■ About this task: Scan the data below and pick out the lines containing the word "chevron".
========
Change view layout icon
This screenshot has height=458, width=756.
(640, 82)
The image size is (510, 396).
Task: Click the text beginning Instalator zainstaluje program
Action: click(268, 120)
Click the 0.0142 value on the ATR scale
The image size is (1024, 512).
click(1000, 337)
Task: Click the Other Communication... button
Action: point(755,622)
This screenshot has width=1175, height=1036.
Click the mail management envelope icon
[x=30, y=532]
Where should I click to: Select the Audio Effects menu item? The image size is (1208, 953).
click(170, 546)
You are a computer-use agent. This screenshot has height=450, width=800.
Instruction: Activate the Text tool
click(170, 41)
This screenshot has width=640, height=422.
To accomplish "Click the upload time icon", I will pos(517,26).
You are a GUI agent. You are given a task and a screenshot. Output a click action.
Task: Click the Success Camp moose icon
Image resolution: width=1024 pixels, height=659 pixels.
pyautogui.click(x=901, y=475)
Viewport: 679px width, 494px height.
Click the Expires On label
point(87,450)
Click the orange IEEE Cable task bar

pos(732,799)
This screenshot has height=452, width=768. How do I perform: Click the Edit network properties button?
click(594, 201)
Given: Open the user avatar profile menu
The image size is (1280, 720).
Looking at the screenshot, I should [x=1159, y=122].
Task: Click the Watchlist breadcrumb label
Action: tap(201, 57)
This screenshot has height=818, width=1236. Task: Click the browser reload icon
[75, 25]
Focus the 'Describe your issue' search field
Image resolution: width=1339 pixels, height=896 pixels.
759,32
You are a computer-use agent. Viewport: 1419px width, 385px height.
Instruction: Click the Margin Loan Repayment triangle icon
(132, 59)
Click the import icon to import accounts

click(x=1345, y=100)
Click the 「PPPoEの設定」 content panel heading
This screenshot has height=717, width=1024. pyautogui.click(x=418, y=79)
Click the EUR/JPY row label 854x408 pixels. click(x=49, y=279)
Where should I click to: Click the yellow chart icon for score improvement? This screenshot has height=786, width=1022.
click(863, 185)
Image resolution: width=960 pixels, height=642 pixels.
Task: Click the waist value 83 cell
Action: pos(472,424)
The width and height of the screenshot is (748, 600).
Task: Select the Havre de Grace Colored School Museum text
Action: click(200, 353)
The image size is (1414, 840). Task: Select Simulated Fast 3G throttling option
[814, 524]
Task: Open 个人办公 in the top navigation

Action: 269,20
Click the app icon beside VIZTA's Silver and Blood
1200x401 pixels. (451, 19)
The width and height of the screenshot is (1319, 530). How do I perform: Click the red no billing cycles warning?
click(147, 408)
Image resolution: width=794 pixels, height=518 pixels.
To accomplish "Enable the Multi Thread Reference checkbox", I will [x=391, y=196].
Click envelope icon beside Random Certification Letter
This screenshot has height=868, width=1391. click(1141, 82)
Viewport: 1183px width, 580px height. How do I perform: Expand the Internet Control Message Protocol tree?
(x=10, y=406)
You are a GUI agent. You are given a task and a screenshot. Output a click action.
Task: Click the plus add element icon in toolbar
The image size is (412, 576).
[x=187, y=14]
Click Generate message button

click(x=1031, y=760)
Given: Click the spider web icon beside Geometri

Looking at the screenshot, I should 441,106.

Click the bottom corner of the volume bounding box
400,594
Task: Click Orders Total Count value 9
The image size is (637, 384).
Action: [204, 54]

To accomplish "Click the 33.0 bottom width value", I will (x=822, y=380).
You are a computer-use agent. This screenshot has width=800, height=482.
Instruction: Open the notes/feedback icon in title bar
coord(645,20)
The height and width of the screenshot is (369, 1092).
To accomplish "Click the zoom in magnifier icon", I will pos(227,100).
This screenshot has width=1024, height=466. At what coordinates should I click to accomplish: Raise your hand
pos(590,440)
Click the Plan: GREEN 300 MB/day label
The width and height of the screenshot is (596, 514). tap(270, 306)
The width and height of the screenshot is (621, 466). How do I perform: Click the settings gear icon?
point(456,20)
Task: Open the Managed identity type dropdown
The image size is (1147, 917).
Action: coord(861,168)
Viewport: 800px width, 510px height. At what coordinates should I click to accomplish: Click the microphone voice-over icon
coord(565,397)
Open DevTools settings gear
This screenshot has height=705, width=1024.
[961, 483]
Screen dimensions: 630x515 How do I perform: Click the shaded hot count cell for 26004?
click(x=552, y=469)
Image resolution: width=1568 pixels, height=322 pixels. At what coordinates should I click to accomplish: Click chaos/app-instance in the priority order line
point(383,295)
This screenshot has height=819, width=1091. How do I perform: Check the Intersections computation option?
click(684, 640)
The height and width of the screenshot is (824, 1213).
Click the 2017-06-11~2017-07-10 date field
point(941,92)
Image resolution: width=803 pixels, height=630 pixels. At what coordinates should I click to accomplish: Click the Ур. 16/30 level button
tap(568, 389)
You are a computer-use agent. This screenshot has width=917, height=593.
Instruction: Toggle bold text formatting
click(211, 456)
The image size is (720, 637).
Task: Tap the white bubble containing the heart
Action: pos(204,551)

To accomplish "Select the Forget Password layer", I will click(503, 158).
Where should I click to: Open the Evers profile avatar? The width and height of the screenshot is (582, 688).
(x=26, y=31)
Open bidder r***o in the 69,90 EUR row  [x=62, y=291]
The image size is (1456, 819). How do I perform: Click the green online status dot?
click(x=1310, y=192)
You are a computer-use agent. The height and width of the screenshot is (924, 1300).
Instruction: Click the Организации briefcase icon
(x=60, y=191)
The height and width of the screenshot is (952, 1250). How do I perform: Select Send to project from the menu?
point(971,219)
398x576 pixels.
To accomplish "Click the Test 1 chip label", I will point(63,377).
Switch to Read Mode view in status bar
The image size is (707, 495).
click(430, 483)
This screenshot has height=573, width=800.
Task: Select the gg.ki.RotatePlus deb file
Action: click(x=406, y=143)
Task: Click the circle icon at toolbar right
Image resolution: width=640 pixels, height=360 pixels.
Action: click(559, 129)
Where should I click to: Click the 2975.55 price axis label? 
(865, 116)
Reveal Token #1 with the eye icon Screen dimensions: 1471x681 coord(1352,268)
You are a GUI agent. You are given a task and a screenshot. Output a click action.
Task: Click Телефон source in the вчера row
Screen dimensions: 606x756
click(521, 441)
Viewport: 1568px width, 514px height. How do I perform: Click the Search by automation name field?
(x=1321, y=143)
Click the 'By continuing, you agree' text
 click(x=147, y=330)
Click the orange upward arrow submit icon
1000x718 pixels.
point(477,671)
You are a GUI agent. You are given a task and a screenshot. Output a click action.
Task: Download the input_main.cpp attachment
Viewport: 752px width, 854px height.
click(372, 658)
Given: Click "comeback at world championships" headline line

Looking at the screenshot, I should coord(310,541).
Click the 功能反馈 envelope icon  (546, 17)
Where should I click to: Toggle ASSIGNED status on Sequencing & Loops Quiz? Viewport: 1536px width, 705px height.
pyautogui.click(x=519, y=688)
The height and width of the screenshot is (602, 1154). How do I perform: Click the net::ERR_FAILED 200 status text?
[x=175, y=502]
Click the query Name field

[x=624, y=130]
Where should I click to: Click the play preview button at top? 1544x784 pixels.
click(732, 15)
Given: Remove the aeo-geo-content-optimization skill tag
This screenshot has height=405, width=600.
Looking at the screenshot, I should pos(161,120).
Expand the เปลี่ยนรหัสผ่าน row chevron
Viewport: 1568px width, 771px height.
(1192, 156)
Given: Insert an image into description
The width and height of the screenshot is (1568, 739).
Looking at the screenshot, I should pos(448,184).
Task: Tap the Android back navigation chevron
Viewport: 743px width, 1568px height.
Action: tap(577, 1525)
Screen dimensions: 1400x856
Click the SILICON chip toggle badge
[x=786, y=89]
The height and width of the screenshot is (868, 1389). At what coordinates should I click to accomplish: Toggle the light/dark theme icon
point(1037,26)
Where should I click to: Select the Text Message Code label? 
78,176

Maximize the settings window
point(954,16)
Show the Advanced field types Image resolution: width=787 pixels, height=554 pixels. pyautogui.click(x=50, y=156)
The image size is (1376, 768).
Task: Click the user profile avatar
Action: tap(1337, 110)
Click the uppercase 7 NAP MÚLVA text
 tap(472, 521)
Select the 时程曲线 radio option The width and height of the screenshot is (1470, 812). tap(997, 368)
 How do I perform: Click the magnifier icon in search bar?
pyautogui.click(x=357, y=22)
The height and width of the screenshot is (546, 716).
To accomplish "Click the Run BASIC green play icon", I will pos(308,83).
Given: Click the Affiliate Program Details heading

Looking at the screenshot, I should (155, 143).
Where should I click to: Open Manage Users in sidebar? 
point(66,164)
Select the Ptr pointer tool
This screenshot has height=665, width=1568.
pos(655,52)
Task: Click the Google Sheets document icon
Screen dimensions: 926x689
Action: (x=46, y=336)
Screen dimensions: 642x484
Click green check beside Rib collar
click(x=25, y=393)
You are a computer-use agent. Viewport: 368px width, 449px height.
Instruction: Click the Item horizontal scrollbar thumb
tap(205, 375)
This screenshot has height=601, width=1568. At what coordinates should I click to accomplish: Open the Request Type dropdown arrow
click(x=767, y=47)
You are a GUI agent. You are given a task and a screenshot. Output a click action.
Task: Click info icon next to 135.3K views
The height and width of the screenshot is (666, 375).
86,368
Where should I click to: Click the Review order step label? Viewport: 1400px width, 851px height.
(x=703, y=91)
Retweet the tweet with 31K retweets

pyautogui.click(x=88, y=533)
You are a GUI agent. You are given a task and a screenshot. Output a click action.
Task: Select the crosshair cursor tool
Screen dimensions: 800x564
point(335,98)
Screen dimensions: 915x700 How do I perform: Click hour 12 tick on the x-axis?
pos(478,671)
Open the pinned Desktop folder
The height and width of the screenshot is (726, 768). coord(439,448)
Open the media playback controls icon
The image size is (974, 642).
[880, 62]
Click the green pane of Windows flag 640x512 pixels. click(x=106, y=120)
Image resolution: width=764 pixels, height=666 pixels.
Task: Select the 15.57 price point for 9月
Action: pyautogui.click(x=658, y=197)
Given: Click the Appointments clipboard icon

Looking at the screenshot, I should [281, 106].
========
■ Output for this task:
Expand the เปลี่ยนรหัสผ่าน row chevron
Task: Tap the Android back navigation chevron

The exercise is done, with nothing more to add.